A Julie le gusta oír lo que le dice Vincent:

—Sí, es verdad.

—Toda esa gente es muy gilipollas —dice Vincent.

Ella está de acuerdo:

—Sí, del todo.

—Unos chulos engreídos. Unos burgueses. ¿Has visto a Berck? ¡Un cretino!

Ella está completamente de acuerdo. Se han portado con ella como si fuera invisible y le encanta oír todo eso contra ellos, se siente vengada. Vincent le parece cada vez más simpático, es guapo, alegre y sencillo, y no es en absoluto un chulo.

—Tengo ganas —dice Vincent— de armar un gran jaleo…
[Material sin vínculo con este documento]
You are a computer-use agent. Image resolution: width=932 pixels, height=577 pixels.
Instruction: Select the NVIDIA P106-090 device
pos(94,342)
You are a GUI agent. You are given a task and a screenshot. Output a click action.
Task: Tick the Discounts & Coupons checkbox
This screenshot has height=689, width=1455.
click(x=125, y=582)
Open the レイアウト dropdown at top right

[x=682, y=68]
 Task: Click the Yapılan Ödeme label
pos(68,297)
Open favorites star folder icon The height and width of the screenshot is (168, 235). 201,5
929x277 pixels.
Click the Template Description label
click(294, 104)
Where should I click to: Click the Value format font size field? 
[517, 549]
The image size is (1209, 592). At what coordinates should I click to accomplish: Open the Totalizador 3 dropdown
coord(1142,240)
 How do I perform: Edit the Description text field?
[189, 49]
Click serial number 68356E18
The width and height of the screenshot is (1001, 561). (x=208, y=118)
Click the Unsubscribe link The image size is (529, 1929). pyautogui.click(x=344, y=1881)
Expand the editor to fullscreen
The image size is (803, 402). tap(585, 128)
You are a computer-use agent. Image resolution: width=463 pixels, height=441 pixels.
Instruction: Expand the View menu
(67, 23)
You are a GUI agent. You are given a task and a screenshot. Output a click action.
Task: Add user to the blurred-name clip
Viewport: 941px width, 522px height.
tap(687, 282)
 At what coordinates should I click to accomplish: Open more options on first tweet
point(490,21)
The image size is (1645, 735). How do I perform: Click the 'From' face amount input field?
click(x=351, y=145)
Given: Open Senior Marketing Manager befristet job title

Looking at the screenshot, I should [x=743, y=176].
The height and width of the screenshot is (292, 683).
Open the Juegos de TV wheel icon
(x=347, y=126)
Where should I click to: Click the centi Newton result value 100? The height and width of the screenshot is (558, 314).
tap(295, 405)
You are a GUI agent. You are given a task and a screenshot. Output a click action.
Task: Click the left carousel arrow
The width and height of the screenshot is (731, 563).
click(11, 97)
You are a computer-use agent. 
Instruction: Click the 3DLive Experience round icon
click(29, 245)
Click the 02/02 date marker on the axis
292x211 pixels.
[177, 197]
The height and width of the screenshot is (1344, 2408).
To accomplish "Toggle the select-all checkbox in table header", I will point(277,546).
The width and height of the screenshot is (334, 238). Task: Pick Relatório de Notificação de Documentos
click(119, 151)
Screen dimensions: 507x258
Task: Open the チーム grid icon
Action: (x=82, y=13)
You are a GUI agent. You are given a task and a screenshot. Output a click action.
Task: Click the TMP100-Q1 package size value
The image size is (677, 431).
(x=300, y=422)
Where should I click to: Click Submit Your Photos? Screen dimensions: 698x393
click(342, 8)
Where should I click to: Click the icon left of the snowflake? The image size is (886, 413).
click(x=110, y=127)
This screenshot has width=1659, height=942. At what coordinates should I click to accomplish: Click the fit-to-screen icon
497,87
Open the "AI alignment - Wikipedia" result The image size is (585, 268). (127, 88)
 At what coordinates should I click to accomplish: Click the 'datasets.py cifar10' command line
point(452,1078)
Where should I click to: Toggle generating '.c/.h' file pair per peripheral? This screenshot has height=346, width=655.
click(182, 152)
Suena bien: como la promesa de un motín. Julie sonríe, querría aplaudir.

—¡Te traigo un vaso de whisky! —le dice él y va hacia el otro extremo del vestíbulo, hacia el bar.

22

Entretanto, el presidente clausura él con los participantes abandonan ruidosamente la sala y el vestíbulo se llena enseguida. Berck se acerca al científico checo:

—Me ha conmovido mucho su… —vacila adrede para dejar sentir hasta qué punto le resulta difícil encontrar una palabra lo bastante delicada como para calificar el upo de discurso que ha pronunciado el checo—, por su… testimonio. Tendemos a olvidar demasiado deprisa. Quiero que sepa que me afectó mucho lo que ocurría en su país. Usted es el orgullo de Europa, que, por cierto, no tiene muchos motivos para sentirse orgullosa.

El científico checo hace un vago gesto de protesta para dar cuenta de su modestia.

—No, no proteste —siguió Berck—, insisto en decírselo. Ustedes, precisamente ustedes, los intelectuales de su país, al manifestar una obstinada resistencia a la opresión comunista, han dado prueba del valor que tantas veces nos hace falta, han dado prueba de tal sed de libertad, yo diría incluso de tal voluntad de libertad, que se han convertido para nosotros en el ejemplo a seguir. Además, —añade para dar a sus palabras un toque de familiaridad, una señal de connivencia— Budapest es una magnífica ciudad, viva y, permítame recalcarlo, del todo europea.

—Querrá usted decir Praga —dice tímidamente el científico checo.

¡Ah, maldita geografía! Berck ha comprendido que ésta le ha hecho cometer un pequeño error y, dominando la irritación por la falta de tacto de su colega, dice:

—Sí, claro, me refería a Praga, pero también quería referirme a Cracovia, a Sofía, a San Petersburgo, pienso en todas esas ciudades del Este que acaban de librarse de un enorme campo de concentración.

—No diga campo de concentración. Perdíamos con frecuencia nuestro empleo, pero no estábamos en campos.